Children show marked improvements in executive functioning (EF) between 4 and 7 years of age. In many societies, this time period coincides with the start of formal school education, in which children are required to follow rules in a structured environment, drawing heavily on EF processes such as inhibitory control. This study aimed to investigate the longitudinal development of two aspects of inhibitory control, namely response inhibition and response monitoring and their neural correlates. Specifically, we examined how their longitudinal development may differ by schooling experience, and their potential significance in predicting academic outcomes.

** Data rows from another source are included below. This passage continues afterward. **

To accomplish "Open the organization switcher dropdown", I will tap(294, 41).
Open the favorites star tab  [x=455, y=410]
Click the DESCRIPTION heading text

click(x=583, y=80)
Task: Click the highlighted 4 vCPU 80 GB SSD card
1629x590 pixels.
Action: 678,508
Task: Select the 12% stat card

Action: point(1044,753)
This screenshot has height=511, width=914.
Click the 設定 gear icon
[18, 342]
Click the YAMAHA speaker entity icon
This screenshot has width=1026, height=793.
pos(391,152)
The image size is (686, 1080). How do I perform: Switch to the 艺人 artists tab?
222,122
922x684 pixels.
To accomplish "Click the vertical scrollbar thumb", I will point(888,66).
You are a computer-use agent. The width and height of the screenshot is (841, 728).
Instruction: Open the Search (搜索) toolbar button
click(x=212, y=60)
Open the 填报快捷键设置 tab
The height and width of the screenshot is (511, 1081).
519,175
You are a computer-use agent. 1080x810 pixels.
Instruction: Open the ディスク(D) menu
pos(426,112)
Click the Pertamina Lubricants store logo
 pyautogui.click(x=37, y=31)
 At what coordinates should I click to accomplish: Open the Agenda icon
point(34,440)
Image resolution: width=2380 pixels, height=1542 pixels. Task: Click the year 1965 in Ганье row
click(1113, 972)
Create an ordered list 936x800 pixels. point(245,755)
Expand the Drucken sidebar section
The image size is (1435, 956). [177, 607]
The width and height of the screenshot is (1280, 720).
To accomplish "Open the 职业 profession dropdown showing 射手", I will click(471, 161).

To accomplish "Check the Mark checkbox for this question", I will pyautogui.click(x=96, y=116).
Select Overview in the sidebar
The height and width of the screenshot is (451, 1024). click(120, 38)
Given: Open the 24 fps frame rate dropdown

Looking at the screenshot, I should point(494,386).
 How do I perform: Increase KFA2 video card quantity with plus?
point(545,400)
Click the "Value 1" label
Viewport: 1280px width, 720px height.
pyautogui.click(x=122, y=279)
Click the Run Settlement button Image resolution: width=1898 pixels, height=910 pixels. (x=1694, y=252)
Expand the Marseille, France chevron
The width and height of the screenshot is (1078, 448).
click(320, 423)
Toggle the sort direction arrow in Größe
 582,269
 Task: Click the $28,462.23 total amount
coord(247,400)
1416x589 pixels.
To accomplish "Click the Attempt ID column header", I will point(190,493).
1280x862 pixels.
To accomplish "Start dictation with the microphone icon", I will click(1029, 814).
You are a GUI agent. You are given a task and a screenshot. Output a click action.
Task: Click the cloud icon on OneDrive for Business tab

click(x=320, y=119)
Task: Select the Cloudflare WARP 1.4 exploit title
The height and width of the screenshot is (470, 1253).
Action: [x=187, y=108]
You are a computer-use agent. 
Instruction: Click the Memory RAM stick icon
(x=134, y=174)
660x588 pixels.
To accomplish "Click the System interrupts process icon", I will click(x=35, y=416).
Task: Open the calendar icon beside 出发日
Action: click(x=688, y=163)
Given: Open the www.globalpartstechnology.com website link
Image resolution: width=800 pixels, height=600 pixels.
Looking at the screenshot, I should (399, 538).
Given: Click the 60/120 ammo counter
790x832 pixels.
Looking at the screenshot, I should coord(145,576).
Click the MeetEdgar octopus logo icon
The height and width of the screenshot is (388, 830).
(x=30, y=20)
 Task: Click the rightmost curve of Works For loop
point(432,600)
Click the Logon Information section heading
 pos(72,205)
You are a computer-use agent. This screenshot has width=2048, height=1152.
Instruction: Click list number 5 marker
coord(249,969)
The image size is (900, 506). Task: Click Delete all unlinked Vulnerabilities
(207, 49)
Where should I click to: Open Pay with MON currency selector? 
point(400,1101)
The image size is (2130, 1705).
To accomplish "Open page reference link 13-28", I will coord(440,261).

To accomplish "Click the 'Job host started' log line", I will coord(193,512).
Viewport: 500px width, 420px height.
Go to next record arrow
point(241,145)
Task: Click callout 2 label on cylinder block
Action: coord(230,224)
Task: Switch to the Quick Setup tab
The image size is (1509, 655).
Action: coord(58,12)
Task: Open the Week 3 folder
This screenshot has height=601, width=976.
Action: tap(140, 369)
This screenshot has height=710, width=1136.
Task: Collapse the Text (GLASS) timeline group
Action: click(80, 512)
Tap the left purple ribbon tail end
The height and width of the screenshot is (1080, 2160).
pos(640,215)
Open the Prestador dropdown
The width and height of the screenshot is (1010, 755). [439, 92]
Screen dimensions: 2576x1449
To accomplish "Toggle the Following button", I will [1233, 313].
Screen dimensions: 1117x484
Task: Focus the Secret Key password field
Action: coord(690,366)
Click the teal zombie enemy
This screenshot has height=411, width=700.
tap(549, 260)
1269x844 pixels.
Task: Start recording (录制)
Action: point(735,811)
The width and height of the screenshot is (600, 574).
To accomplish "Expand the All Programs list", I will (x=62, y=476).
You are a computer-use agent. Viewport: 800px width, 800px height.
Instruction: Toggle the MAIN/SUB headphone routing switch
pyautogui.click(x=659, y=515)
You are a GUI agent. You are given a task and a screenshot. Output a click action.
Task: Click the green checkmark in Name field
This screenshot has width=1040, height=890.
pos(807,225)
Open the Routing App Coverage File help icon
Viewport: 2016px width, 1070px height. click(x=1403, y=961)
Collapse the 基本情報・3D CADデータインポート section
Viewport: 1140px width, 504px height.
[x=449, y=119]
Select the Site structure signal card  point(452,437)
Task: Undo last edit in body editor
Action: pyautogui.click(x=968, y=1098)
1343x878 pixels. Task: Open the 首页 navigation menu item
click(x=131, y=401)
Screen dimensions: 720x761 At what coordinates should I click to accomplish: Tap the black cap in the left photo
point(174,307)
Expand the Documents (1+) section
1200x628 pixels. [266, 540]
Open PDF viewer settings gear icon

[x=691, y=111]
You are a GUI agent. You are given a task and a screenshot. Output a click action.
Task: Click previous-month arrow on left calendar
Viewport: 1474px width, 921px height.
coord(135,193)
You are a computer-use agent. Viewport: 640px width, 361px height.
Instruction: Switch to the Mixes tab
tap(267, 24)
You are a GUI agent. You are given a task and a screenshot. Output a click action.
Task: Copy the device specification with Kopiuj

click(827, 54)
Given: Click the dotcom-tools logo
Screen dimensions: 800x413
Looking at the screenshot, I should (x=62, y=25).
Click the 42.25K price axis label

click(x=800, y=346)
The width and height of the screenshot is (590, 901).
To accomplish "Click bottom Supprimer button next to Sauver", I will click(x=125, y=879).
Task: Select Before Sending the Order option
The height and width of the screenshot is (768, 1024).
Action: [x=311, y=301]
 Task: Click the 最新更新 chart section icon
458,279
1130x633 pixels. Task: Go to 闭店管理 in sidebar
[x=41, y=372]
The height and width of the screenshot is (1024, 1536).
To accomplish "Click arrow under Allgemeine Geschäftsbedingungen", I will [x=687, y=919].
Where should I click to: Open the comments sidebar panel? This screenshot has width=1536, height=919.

Longitudinal data was collected in two groups of children at their homes. At T1, all children were roughly 4.5 years of age and neither group had attended formal schooling. One year later at T2, one group (P1, n = 40) had completed one full year of schooling while the other group (KG, n = 40) had stayed in kindergarten. Behavioural and brain activation data (measured with functional near-infrared spectroscopy, fNIRS) in response to a Go/No-Go task and measures of academic achievement were collected. We found that P1 children, compared to KG children, showed a greater change over time in activation related to response monitoring in the bilateral frontal cortex. The change in left frontal activation difference showed a small positive association with math performance. Overall, the school environment is important in shaping the development of the brain functions underlying the monitoring of one own’s performance.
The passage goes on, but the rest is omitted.